TASK DIRECTIONS
Print out all of the data below, keeping it identical to the original.

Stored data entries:
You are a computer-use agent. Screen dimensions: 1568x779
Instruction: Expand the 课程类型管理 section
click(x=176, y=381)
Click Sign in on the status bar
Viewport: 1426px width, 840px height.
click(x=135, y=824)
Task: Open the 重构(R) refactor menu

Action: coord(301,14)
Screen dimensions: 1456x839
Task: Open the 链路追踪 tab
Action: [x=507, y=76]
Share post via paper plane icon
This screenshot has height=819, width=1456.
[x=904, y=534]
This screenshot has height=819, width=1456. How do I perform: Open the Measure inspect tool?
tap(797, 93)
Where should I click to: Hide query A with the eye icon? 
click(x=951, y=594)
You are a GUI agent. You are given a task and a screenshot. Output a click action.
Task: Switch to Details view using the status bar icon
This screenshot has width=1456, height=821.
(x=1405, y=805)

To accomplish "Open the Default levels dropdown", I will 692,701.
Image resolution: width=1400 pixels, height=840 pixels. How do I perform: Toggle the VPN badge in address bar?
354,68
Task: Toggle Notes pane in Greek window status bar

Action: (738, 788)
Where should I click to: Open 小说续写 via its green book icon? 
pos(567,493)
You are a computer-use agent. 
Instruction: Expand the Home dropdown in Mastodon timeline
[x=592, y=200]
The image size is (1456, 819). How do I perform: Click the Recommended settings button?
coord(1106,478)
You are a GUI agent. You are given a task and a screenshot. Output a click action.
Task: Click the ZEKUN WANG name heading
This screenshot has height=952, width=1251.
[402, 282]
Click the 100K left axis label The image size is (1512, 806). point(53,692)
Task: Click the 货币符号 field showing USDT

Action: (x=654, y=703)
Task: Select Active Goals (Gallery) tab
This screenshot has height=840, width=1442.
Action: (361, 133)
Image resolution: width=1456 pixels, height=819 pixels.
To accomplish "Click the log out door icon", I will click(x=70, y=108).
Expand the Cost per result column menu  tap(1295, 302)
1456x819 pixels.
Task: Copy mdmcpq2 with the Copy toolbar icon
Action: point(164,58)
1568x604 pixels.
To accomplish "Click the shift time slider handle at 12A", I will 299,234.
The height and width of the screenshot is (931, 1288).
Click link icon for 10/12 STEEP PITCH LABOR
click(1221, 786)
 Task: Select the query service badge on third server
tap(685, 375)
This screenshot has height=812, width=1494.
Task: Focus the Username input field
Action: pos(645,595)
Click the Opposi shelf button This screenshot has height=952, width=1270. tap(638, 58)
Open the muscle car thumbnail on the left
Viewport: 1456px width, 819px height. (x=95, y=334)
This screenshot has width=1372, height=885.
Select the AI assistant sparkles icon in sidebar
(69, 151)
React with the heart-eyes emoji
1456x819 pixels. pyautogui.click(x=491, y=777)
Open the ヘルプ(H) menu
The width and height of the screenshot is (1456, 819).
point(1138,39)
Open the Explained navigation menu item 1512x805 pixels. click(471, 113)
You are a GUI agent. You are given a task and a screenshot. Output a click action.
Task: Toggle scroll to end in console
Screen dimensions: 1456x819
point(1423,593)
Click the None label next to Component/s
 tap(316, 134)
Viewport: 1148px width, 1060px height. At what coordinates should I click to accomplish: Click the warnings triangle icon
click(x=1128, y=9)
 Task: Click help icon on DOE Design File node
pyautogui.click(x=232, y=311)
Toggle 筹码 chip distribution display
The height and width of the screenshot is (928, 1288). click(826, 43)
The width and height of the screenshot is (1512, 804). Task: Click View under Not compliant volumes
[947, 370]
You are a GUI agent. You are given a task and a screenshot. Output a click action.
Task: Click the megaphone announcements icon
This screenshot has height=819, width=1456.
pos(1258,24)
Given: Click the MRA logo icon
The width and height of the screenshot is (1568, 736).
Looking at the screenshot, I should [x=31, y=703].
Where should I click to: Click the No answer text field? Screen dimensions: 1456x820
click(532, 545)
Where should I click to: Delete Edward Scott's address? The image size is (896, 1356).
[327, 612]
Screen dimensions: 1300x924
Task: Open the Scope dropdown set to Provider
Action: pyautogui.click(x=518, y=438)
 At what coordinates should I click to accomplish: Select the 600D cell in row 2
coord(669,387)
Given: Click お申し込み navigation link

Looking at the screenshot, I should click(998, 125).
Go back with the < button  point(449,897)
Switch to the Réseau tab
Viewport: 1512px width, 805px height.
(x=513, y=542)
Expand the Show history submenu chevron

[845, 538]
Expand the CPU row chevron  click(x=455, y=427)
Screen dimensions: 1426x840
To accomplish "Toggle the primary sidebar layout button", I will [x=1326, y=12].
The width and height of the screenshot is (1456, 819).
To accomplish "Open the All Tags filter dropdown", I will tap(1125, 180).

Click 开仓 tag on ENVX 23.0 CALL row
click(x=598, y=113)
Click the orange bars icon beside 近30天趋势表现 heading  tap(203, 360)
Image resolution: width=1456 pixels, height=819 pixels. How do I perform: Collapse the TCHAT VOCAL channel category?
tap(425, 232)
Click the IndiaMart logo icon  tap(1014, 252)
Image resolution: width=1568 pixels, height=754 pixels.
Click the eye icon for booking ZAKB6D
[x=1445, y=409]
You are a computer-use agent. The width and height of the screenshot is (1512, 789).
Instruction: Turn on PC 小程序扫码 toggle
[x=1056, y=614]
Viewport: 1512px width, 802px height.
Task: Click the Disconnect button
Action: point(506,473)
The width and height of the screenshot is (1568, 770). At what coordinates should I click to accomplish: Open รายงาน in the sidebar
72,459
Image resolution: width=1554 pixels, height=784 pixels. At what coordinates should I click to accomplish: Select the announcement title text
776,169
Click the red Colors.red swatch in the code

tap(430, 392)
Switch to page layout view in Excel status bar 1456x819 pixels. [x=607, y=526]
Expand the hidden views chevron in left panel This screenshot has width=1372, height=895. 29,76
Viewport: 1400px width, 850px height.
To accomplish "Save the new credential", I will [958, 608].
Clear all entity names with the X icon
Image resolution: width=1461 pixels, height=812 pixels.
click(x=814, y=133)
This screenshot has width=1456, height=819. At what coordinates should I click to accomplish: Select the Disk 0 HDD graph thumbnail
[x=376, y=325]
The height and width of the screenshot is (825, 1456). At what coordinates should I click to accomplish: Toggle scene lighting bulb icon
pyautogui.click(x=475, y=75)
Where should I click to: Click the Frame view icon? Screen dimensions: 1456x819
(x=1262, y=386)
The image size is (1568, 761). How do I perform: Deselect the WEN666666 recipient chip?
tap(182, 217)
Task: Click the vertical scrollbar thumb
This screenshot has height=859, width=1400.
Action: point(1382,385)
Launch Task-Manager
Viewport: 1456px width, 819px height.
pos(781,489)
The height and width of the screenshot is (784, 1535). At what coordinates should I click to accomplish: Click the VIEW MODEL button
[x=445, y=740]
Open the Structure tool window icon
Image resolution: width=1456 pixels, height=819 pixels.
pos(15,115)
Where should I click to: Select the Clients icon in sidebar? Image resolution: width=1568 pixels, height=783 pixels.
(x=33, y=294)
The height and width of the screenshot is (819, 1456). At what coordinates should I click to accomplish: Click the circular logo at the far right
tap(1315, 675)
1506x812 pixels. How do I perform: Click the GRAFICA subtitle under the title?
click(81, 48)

ANSWER AREA
You are a computer-use agent. Screen dimensions: 1568x779
Instruction: Expand the 课程类型管理 section
click(x=176, y=381)
Click Sign in on the status bar
Viewport: 1426px width, 840px height.
click(x=135, y=824)
Task: Open the 重构(R) refactor menu

Action: coord(301,14)
Screen dimensions: 1456x839
Task: Open the 链路追踪 tab
Action: [x=507, y=76]
Share post via paper plane icon
This screenshot has height=819, width=1456.
[x=904, y=534]
This screenshot has height=819, width=1456. How do I perform: Open the Measure inspect tool?
tap(797, 93)
Where should I click to: Hide query A with the eye icon? 
click(x=951, y=594)
You are a GUI agent. You are given a task and a screenshot. Output a click action.
Task: Switch to Details view using the status bar icon
This screenshot has width=1456, height=821.
(x=1405, y=805)

To accomplish "Open the Default levels dropdown", I will 692,701.
Image resolution: width=1400 pixels, height=840 pixels. How do I perform: Toggle the VPN badge in address bar?
354,68
Task: Toggle Notes pane in Greek window status bar

Action: (738, 788)
Where should I click to: Open 小说续写 via its green book icon? 
pos(567,493)
You are a computer-use agent. 
Instruction: Expand the Home dropdown in Mastodon timeline
[x=592, y=200]
The image size is (1456, 819). How do I perform: Click the Recommended settings button?
coord(1106,478)
You are a GUI agent. You are given a task and a screenshot. Output a click action.
Task: Click the ZEKUN WANG name heading
This screenshot has height=952, width=1251.
[402, 282]
Click the 100K left axis label The image size is (1512, 806). point(53,692)
Task: Click the 货币符号 field showing USDT

Action: (x=654, y=703)
Task: Select Active Goals (Gallery) tab
This screenshot has height=840, width=1442.
Action: (361, 133)
Image resolution: width=1456 pixels, height=819 pixels.
To accomplish "Click the log out door icon", I will click(x=70, y=108).
Expand the Cost per result column menu  tap(1295, 302)
1456x819 pixels.
Task: Copy mdmcpq2 with the Copy toolbar icon
Action: point(164,58)
1568x604 pixels.
To accomplish "Click the shift time slider handle at 12A", I will 299,234.
The height and width of the screenshot is (931, 1288).
Click link icon for 10/12 STEEP PITCH LABOR
click(1221, 786)
 Task: Select the query service badge on third server
tap(685, 375)
This screenshot has height=812, width=1494.
Task: Focus the Username input field
Action: pos(645,595)
Click the Opposi shelf button This screenshot has height=952, width=1270. tap(638, 58)
Open the muscle car thumbnail on the left
Viewport: 1456px width, 819px height. (x=95, y=334)
This screenshot has width=1372, height=885.
Select the AI assistant sparkles icon in sidebar
(69, 151)
React with the heart-eyes emoji
1456x819 pixels. pyautogui.click(x=491, y=777)
Open the ヘルプ(H) menu
The width and height of the screenshot is (1456, 819).
point(1138,39)
Open the Explained navigation menu item 1512x805 pixels. click(471, 113)
You are a GUI agent. You are given a task and a screenshot. Output a click action.
Task: Toggle scroll to end in console
Screen dimensions: 1456x819
point(1423,593)
Click the None label next to Component/s
 tap(316, 134)
Viewport: 1148px width, 1060px height. At what coordinates should I click to accomplish: Click the warnings triangle icon
click(x=1128, y=9)
 Task: Click help icon on DOE Design File node
pyautogui.click(x=232, y=311)
Toggle 筹码 chip distribution display
The height and width of the screenshot is (928, 1288). click(826, 43)
The width and height of the screenshot is (1512, 804). Task: Click View under Not compliant volumes
[947, 370]
You are a GUI agent. You are given a task and a screenshot. Output a click action.
Task: Click the megaphone announcements icon
This screenshot has height=819, width=1456.
pos(1258,24)
Given: Click the MRA logo icon
The width and height of the screenshot is (1568, 736).
Looking at the screenshot, I should [x=31, y=703].
Where should I click to: Click the No answer text field? Screen dimensions: 1456x820
click(532, 545)
Where should I click to: Delete Edward Scott's address? The image size is (896, 1356).
[327, 612]
Screen dimensions: 1300x924
Task: Open the Scope dropdown set to Provider
Action: pyautogui.click(x=518, y=438)
 At what coordinates should I click to accomplish: Select the 600D cell in row 2
coord(669,387)
Given: Click お申し込み navigation link

Looking at the screenshot, I should click(998, 125).
Go back with the < button  point(449,897)
Switch to the Réseau tab
Viewport: 1512px width, 805px height.
(x=513, y=542)
Expand the Show history submenu chevron

[845, 538]
Expand the CPU row chevron  click(x=455, y=427)
Screen dimensions: 1426x840
To accomplish "Toggle the primary sidebar layout button", I will [x=1326, y=12].
The width and height of the screenshot is (1456, 819).
To accomplish "Open the All Tags filter dropdown", I will tap(1125, 180).

Click 开仓 tag on ENVX 23.0 CALL row
click(x=598, y=113)
Click the orange bars icon beside 近30天趋势表现 heading  tap(203, 360)
Image resolution: width=1456 pixels, height=819 pixels. How do I perform: Collapse the TCHAT VOCAL channel category?
tap(425, 232)
Click the IndiaMart logo icon  tap(1014, 252)
Image resolution: width=1568 pixels, height=754 pixels.
Click the eye icon for booking ZAKB6D
[x=1445, y=409]
You are a computer-use agent. The width and height of the screenshot is (1512, 789).
Instruction: Turn on PC 小程序扫码 toggle
[x=1056, y=614]
Viewport: 1512px width, 802px height.
Task: Click the Disconnect button
Action: point(506,473)
The width and height of the screenshot is (1568, 770). At what coordinates should I click to accomplish: Open รายงาน in the sidebar
72,459
Image resolution: width=1554 pixels, height=784 pixels. At what coordinates should I click to accomplish: Select the announcement title text
776,169
Click the red Colors.red swatch in the code

tap(430, 392)
Switch to page layout view in Excel status bar 1456x819 pixels. [x=607, y=526]
Expand the hidden views chevron in left panel This screenshot has width=1372, height=895. 29,76
Viewport: 1400px width, 850px height.
To accomplish "Save the new credential", I will [958, 608].
Clear all entity names with the X icon
Image resolution: width=1461 pixels, height=812 pixels.
click(x=814, y=133)
This screenshot has width=1456, height=819. At what coordinates should I click to accomplish: Select the Disk 0 HDD graph thumbnail
[x=376, y=325]
The height and width of the screenshot is (825, 1456). At what coordinates should I click to accomplish: Toggle scene lighting bulb icon
pyautogui.click(x=475, y=75)
Where should I click to: Click the Frame view icon? Screen dimensions: 1456x819
(x=1262, y=386)
The image size is (1568, 761). How do I perform: Deselect the WEN666666 recipient chip?
tap(182, 217)
Task: Click the vertical scrollbar thumb
This screenshot has height=859, width=1400.
Action: point(1382,385)
Launch Task-Manager
Viewport: 1456px width, 819px height.
pos(781,489)
The height and width of the screenshot is (784, 1535). At what coordinates should I click to accomplish: Click the VIEW MODEL button
[x=445, y=740]
Open the Structure tool window icon
Image resolution: width=1456 pixels, height=819 pixels.
pos(15,115)
Where should I click to: Select the Clients icon in sidebar? Image resolution: width=1568 pixels, height=783 pixels.
(x=33, y=294)
The height and width of the screenshot is (819, 1456). At what coordinates should I click to accomplish: Click the circular logo at the far right
tap(1315, 675)
1506x812 pixels. How do I perform: Click the GRAFICA subtitle under the title?
click(81, 48)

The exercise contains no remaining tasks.